PAGE EXTRACT:
※ ※ ※

Finally got my hands on the game. Haven't been able to actually play it though 'cause my girl is hogging the TV lol

The first team I'm going to be trying out though is Billy/King/Leona. Gotta play that zoning/defensive game 

Looking forward o playing ya'll.


----------



## Daedus (Dec 30, 2011)

Ryo/Kensou/Clark thus far.  May swap out Clark for Ralf when I learn his big damage meter dumps.


----------



## Sephiroth (Dec 30, 2011)

bbq sauce said:


> Duo Lon is one of those characters like Testament in GG.
> 
> The shit they do is really cool IMO. But, I just can't get past how gay they are. ><



How about Kim? He is full of swagger.


----------



## Kishido (Jan 2, 2012)

Most underrated game... Seriously it is awesome


----------



## pussyking (Jan 2, 2012)

yeah its the most fun fighting game to play online right now. definitely more fun to play online than MVC3.

※ ※ ※

ENTRIES SHOWN:
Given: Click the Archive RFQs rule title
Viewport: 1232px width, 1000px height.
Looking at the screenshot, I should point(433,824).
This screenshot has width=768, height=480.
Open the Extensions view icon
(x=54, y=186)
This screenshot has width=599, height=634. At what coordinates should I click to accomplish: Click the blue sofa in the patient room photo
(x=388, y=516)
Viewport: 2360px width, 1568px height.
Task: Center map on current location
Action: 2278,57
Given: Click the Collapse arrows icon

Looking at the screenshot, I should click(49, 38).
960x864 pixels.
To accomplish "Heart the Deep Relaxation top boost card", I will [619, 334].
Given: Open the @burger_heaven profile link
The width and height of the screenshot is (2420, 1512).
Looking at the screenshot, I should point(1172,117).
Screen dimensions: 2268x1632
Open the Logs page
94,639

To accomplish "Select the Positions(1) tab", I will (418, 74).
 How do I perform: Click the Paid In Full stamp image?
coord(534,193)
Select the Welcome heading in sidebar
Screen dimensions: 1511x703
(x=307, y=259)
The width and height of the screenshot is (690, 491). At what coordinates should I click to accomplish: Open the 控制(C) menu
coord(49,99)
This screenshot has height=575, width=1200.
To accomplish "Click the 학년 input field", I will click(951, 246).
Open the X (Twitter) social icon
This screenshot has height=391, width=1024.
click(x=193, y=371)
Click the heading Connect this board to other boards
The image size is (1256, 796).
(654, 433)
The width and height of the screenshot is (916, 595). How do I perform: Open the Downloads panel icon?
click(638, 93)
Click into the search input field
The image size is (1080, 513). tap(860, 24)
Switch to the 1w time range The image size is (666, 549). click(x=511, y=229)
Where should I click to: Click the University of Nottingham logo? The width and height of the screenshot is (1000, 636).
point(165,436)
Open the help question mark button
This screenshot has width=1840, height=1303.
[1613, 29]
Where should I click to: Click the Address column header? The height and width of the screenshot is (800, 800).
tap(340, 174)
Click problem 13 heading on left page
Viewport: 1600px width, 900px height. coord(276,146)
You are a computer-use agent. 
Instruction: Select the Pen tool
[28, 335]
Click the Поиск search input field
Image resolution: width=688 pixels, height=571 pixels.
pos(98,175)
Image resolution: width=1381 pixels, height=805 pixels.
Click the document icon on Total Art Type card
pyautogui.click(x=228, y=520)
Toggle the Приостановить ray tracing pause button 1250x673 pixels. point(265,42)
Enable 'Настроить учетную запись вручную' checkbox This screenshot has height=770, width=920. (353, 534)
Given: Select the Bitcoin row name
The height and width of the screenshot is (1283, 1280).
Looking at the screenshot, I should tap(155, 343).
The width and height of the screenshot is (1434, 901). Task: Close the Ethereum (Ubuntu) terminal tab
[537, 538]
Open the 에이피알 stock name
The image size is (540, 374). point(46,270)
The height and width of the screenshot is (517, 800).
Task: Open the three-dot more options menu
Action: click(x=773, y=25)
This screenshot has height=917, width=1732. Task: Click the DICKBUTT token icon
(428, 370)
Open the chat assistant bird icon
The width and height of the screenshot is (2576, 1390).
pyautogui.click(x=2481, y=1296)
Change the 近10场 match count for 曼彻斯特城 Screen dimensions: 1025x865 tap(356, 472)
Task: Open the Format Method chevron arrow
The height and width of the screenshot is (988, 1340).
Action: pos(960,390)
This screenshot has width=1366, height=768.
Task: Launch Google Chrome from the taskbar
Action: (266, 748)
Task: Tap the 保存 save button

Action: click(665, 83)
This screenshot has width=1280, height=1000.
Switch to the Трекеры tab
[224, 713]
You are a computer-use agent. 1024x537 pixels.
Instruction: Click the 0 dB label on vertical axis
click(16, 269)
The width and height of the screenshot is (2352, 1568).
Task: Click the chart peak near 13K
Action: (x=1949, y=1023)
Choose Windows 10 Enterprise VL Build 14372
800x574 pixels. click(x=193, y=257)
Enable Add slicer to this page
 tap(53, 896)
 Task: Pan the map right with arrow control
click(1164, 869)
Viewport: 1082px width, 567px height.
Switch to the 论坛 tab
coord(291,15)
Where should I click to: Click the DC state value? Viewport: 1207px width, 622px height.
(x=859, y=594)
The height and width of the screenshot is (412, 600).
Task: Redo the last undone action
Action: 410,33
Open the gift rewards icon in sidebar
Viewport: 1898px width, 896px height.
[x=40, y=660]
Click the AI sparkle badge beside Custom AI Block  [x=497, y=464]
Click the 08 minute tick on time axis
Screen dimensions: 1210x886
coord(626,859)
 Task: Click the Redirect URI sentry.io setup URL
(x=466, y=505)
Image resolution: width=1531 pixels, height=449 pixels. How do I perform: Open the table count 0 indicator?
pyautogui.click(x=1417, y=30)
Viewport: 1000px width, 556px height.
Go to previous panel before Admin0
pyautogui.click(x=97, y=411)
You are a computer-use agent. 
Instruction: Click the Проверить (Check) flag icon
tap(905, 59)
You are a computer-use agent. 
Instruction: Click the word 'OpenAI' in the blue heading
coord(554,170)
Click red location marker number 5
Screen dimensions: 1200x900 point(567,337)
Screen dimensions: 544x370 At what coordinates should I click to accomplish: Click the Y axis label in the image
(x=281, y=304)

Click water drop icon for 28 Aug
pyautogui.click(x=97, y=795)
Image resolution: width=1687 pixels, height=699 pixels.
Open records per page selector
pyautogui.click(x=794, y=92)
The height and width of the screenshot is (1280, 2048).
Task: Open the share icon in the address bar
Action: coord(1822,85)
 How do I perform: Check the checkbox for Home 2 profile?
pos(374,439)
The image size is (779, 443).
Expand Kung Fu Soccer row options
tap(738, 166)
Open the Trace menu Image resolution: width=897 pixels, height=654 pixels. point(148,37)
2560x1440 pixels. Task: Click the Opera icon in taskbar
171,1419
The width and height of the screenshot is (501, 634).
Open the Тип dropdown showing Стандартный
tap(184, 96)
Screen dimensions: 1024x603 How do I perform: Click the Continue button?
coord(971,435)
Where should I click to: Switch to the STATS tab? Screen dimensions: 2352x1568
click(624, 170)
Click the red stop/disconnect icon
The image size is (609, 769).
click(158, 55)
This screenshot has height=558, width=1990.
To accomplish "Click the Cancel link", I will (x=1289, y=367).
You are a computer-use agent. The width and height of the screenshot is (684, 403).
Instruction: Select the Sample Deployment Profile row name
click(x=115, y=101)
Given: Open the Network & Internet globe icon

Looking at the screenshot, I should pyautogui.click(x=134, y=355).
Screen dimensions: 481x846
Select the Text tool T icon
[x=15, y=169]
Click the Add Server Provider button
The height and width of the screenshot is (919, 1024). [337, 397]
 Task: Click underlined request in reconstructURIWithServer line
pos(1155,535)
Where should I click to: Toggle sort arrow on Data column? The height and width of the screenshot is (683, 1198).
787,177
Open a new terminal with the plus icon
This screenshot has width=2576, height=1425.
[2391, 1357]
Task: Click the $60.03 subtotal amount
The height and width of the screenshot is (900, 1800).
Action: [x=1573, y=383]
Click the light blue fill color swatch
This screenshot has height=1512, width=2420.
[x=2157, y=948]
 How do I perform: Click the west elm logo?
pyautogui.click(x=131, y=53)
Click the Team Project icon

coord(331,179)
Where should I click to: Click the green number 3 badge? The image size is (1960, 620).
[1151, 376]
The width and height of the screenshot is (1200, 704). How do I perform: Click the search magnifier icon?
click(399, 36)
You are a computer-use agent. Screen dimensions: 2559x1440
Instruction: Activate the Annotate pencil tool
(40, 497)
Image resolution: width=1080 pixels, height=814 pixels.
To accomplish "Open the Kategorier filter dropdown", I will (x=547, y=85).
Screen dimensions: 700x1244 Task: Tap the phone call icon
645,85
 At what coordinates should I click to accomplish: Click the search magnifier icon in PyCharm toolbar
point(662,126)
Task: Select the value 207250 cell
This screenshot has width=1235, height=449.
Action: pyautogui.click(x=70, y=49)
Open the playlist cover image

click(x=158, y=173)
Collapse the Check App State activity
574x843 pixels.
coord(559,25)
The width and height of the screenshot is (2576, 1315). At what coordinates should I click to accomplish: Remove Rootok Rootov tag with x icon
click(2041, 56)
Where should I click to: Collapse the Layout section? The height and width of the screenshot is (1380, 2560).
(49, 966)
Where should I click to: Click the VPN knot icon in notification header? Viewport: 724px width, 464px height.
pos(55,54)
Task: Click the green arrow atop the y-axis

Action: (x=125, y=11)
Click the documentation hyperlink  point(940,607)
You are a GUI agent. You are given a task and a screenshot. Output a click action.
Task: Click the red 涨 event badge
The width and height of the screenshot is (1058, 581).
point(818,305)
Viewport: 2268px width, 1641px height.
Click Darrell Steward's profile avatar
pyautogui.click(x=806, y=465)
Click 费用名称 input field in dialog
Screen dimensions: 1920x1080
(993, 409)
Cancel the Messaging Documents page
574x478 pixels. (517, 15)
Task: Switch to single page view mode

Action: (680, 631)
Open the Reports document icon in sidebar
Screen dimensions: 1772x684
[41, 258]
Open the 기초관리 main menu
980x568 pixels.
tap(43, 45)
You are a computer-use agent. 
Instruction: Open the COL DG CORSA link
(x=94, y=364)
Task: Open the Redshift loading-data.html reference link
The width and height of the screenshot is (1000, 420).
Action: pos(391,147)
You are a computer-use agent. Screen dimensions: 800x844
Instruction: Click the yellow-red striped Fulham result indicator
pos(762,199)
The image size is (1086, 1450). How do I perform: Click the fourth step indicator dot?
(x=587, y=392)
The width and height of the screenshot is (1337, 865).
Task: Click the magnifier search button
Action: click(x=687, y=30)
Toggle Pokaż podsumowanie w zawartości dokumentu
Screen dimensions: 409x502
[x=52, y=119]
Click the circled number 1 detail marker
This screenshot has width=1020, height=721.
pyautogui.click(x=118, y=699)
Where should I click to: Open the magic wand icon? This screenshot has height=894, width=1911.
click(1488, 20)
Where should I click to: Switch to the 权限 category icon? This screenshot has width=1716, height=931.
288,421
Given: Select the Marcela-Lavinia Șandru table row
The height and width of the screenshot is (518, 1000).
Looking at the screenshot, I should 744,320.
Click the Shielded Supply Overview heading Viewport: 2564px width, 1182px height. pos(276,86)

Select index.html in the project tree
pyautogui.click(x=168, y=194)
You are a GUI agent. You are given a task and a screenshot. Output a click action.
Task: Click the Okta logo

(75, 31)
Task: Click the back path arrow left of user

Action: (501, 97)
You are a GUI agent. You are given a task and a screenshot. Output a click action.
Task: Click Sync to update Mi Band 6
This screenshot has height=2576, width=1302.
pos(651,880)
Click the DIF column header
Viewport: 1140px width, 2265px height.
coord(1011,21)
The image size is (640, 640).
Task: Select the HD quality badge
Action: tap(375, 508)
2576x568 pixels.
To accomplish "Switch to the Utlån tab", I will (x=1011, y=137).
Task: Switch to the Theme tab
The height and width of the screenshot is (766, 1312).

※ ※ ※

WHAT YOU WILL DO:
- a) From the fighting-game forum thread, reproduce word for word the passage that opens with "Finally got my" and closes with "Daedus (Dec 30, 2011)".
- b) Carry the fighting-game forum thread forward from its final post.

RESPONSES:
- a)
Finally got my hands on the game. Haven't been able to actually play it though 'cause my girl is hogging the TV lol

The first team I'm going to be trying out though is Billy/King/Leona. Gotta play that zoning/defensive game 

Looking forward o playing ya'll.


----------



## Daedus (Dec 30, 2011)

- b)
----------



## bbq sauce (Jan 2, 2012)

Sephiroth said:


> How about Kim? He is full of swagger.



Currently running Kensou/Kula/Kyo

Might switch out Kensou, put Kyo in front, and put Shen in the back, donno yet. Kula is currently my best char though, so she might be better suited as my anchor. shrugs


----------



## Wicked (Jan 2, 2012)

KiShiDo said:


> Most underrated game... Seriously it is awesome



Yes from the demo alone it's fun. Saying the game is more fun than UMVC3 is a bit bold. Then again the game doesn't have as many characters as MVC2 so you could be right hah.


----------



## Kaitou (Jan 2, 2012)

Esura said:


> I've just been catching videos when they are posted on Dream Cancel or SRK front page.
> 
> I noticed SNK Playmore has been uploading a lot of high level play videos.
> 
> [YOUTUBE]http://www.youtube.com/watch?v=JIVaPuhyCuA&list=LLGNbAcl04r6GDYg5Xr5mgrQ&index=1&feature=plpp_video[/YOUTUBE]



That video was dope.

And I lol'd how he made Raiden look like Spopovich.


----------



## Kishido (Jan 3, 2012)

Nature Breeze said:


> Yes from the demo alone it's fun. Saying the game is more fun than UMVC3 is a bit bold. Then again the game doesn't have as many characters as MVC2 so you could be right hah.



No it isn't?

UMVC3 isn't fun that much in my eyes and most of the roster sucks


----------



## bbq sauce (Jan 3, 2012)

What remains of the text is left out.